====== BLOC DE TEXTE ======

L'organisme lui a ensuite adressé le 16 août 2017 une mise en demeure pour règlement de la somme de 88.050 euros, soit 75.000 euros de cotisations et 13.050 euros de majorations.

Par lettre du 5 septembre 2017, la société [6] a contesté ce rappel de cotisations, en procédant toutefois à son règlement à titre conservatoire.

L'URSSAF lui a adressé le 12 septembre 2017 une nouvelle mise en demeure, uniquement pour paiement de la somme de 300 euros au titre des majorations de retard.

Par courriers du 26 septembre 2017, la société [6] a saisi la commission de recours amiable d'une contestation des mises en demeure délivrées les 16 août et 12 septembre 2017.

Par décision du 24 novembre 2017 notifiée le 17 janvier 2018, la commission de recours amiable a rejeté les recours de la société [6].

Par courriers des 7 et 14 décembre 2017, la société [6] a saisi le tribunal des affaires de sécurité sociale de Besançon d'une contestation de la décision de rejet implicite de la commission de recours amiable.

Par jugements des 1er avril 2019 et 17 juin 2019, le pôle social du tribunal de grande instance de Besançon s'est déclaré incompétent au profit de celui de Vesoul.

C'est dans ces conditions qu'après jonction des procédures enrôlées sous les numéros RG 19/00120 et 19/00226, le pôle social du tribunal judiciaire de Vesoul a rendu le jugement entrepris le 9 octobre 2020.

MOTIFS

1- Sur les demandes tendant à la nullité du redressement :

La société [6] poursuit à titre principal la nullité du redressement ayant donné lieu aux mises en demeure des 16 août 2017 et 12 septembre 2017, sur deux fondements :

- le non-respect de la procédure définie à l'article R. 133-8-1 du code de la sécurité sociale ;

- la violation du principe du contradictoire.

====== LISTING ======

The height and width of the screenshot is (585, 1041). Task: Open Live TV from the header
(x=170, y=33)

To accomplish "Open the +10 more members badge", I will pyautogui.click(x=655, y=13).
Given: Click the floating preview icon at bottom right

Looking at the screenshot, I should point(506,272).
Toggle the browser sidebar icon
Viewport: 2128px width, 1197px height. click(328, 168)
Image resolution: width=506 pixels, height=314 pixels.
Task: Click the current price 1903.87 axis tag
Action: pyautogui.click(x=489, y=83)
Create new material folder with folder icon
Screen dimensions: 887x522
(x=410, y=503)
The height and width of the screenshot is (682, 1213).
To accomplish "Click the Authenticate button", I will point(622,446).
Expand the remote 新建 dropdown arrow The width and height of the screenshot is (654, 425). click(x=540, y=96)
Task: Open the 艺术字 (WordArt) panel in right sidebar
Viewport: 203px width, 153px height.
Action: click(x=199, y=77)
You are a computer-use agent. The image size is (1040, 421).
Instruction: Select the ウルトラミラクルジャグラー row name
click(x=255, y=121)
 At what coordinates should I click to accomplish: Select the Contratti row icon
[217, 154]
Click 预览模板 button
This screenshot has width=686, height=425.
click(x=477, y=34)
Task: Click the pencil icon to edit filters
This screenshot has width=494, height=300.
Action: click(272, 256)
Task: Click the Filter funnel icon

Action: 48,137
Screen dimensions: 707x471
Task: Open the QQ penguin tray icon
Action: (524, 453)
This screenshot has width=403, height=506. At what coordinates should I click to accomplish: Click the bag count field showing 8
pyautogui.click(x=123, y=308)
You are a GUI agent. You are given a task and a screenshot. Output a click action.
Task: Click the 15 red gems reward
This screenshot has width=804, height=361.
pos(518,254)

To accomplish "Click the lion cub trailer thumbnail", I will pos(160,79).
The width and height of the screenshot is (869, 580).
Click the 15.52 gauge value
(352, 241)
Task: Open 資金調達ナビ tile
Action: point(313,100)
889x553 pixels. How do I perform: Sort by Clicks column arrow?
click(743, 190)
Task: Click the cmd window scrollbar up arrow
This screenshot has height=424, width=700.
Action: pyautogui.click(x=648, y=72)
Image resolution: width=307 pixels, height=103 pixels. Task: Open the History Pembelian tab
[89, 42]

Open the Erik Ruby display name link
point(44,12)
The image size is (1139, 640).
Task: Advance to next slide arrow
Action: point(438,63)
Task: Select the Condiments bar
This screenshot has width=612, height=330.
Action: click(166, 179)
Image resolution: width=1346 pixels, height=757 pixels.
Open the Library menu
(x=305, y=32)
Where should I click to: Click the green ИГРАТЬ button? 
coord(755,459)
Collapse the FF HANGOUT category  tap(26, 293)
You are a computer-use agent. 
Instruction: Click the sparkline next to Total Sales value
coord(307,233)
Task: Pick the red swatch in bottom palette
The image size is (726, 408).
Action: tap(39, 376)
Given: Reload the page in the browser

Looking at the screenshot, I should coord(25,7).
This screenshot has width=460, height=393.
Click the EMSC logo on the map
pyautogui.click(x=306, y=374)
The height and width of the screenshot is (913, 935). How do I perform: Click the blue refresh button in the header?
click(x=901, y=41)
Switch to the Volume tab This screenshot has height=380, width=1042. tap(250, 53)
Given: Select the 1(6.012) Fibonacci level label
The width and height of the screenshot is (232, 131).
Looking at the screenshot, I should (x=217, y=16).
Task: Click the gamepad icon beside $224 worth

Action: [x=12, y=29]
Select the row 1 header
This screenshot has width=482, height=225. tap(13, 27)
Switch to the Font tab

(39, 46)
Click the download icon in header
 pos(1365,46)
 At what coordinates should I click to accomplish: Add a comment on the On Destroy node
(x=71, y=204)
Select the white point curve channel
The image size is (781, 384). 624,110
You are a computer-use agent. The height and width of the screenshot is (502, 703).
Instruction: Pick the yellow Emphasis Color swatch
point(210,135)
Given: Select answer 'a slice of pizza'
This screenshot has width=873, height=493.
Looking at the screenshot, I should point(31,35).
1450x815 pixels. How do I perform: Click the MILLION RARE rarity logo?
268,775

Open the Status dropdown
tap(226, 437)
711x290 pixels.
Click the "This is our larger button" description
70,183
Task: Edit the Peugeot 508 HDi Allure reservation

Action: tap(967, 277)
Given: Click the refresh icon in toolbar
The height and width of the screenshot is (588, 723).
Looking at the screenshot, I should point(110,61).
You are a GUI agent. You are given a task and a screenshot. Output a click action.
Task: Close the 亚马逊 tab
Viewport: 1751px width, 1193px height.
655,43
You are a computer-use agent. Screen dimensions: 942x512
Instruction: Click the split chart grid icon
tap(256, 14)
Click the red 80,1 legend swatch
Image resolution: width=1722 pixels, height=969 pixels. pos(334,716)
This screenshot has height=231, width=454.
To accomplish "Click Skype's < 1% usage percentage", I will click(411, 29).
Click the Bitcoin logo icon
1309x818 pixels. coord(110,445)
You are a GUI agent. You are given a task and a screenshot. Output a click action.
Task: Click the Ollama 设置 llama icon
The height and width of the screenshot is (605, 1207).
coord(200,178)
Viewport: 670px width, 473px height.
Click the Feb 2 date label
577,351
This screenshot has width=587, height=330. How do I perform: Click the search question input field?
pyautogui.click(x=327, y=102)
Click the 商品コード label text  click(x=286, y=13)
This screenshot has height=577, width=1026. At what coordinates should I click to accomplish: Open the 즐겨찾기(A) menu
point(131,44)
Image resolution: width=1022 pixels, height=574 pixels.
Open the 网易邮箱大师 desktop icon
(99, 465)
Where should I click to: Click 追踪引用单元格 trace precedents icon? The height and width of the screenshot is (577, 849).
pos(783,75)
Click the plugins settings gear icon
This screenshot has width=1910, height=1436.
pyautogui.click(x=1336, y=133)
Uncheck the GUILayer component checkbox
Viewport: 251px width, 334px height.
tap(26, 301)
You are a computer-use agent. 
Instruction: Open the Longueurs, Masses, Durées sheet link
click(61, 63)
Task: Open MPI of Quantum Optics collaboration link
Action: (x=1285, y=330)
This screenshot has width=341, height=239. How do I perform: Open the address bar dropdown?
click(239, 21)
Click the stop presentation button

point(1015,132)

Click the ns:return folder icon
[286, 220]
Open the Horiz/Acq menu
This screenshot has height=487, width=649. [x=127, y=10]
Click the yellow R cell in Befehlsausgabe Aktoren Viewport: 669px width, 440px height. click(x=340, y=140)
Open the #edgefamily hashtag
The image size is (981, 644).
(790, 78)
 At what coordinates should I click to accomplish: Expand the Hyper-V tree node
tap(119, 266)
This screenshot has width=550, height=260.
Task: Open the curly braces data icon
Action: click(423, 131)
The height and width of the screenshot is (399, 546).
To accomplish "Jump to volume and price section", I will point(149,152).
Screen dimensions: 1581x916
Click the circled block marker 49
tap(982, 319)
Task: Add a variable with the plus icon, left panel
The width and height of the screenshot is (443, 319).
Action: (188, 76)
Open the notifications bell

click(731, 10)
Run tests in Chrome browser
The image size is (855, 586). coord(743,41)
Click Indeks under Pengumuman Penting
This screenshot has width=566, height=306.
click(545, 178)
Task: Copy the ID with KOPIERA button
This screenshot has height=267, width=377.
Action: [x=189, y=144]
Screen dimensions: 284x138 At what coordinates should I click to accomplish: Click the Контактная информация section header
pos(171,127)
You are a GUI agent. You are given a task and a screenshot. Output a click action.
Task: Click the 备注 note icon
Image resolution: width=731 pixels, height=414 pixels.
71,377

======

> LES TÂCHES:
1. Dans le texte sur le redressement URSSAF, à combien s'élèvent les majorations réclamées par la mise en demeure du 16 août 2017 ?
2. Reprenez, s'il vous plaît, le texte sur le redressement URSSAF à l'endroit où il s'interrompt.
Le listing provient d'une autre source.

> TÂCHES RÉSOLUES:
1. 13.050 euros.

2.
1-1- Sur la procédure suivie par l'URSSAF :

L'article L. 8222-1 du code du travail dispose :

« Toute personne vérifie lors de la conclusion d'un contrat dont l'objet porte sur une obligation d'un montant minimum en vue de l'exécution d'un travail, de la fourniture d'une prestation de services ou de l'accomplissement d'un acte de commerce, et périodiquement jusqu'à la fin de l'exécution du contrat, que son cocontractant s'acquitte :

1° des formalités mentionnées aux articles L. 8221-3 et L. 8221-5 ;

2° de l'une seulement des formalités mentionnées au 1°, dans le cas d'un contrat conclu par un particulier pour son usage personnel, celui de son conjoint, partenaire lié par un pacte civil de solidarité, concubin, de ses ascendants ou descendants.

Les modalités selon lesquelles sont opérées les vérifications imposées par le présent article sont précisées par décret. »

L'article L. 133-4-5 du code de la sécurité sociale dans sa rédaction applicable au litige dispose :

« Lorsqu'il est constaté que le donneur d'ordre n'a pas rempli l'une des obligations définies à l'article L. 8222-1 du code du travail et que son cocontractant a, au cours de la même période, exercé un travail dissimulé par dissimulation d'activité ou d'emploi salarié, l'organisme de recouvrement procède à l'annulation des réductions ou exonérations des cotisations ou contributions dont le donneur d'ordre a bénéficié au titre des rémunérations versées à ses salariés. Le donneur d'ordre ou le maître d'ouvrage encourt la même sanction, dans les mêmes conditions, lorsqu'il est constaté qu'il a manqué à l'obligation mentionnée à l'article L. 8222-5 du code du travail.

L'annulation s'applique pour chacun des mois au cours desquels les conditions mentionnées au premier alinéa du présent article sont vérifiées. Elle est calculée selon les modalités prévues aux deux derniers alinéas de l'article L. 133-4-2, sans que son montant global puisse excéder 15 000 € pour une personne physique et 75 000 € pour une personne morale.

Les modalités d'application du présent article, en particulier la manière dont est assuré le respect du principe du contradictoire, sont déterminées par décret en Conseil d'Etat. »

Enfin, l'article R. 133-8-1 du même code prévoit :

« Lorsqu'il ne résulte pas d'un contrôle effectué en application de l'article L. 243-7 du présent code ou de l'article L. 724-7 du code rural et de la pêche maritime, tout redressement consécutif à la mise en 'uvre des dispositions de l'article L. 133-4-5 est porté à la connaissance du donneur d'ordre ou du maître d'ouvrage par un document signé par le directeur de l'organisme de recouvrement, transmis par tout moyen permettant de rapporter la preuve de sa date de réception.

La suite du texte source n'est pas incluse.